I live in a small cul de sac where we each have 2 parking spaces

and also two visitors spaces which are jointly owned by all of us.



One of the visitors spaces is at the far end next to a neighbours garden

and the neighbours there have always used it as their own private space.



They are aware it is a visitors space (because they have told me they are aware)

and the deeds state this.



No one has ever complained as we like them and didn't want to cause any problems.

Also, most of the residents are tenants so unaware of the fact it is a visitors space,

it is only those of us who own the properties who are aware.


Now though,

they have decided to make vehicular access to their garden across this visitors space

and put vehicle gates in across the far end of it.


They have not asked anyone if they agree.

If they then park in their garden, and someone parks in the visitor space

they will be blocked in which is tough luck.
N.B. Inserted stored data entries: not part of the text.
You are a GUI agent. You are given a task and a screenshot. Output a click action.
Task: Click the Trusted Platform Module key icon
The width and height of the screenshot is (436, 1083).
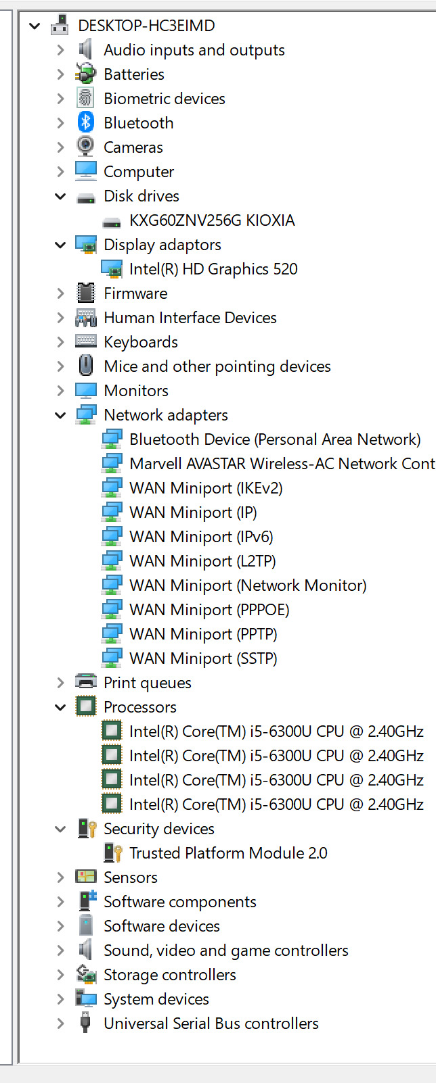pyautogui.click(x=112, y=852)
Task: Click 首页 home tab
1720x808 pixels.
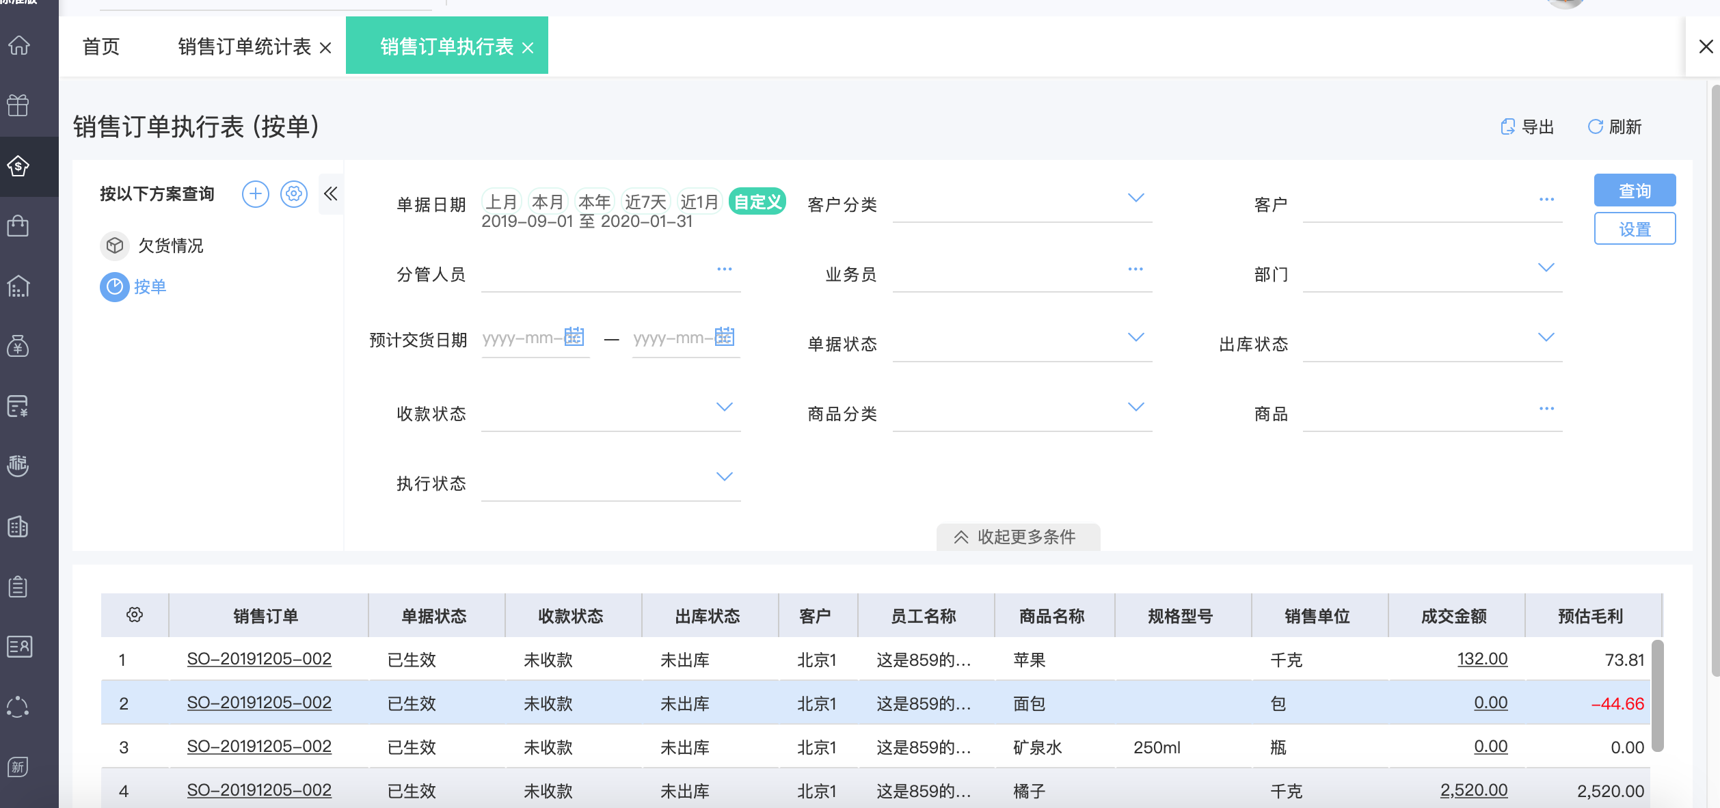Action: [x=101, y=46]
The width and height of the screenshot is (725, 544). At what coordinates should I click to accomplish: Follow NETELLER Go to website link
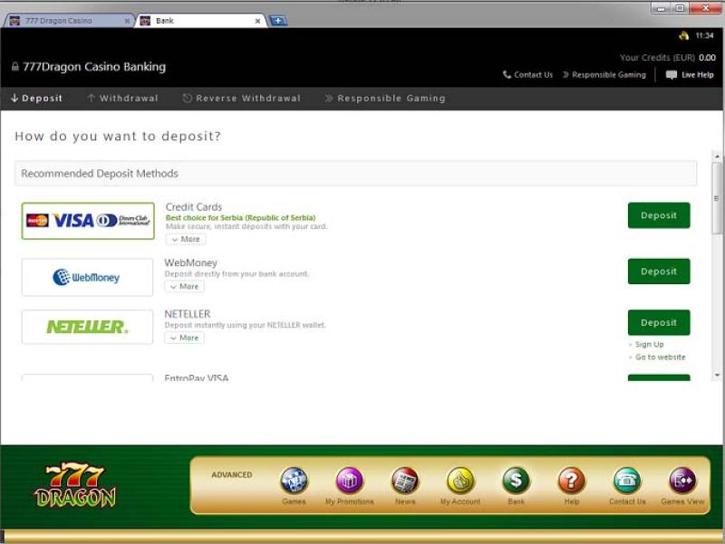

but, really, no-one will park there as by putting gates in they are inferring it is their private driveway.



If the space needs maintenance then I am as responsible as they are even though I cant ever use it.



When I asked what they would do if someone blocked them in

they just said that no one has ever parked there before (probably because they couldn't)


I cant put a bollard up as they own the same amount of the visitors space as I do.


I am concerned long term they they are taking ownership of shared property which could de-value property.


Any thoughts or suggestions please?


Im annoyed as they are the ones in the wrong and yet I feel awkward about addressing it!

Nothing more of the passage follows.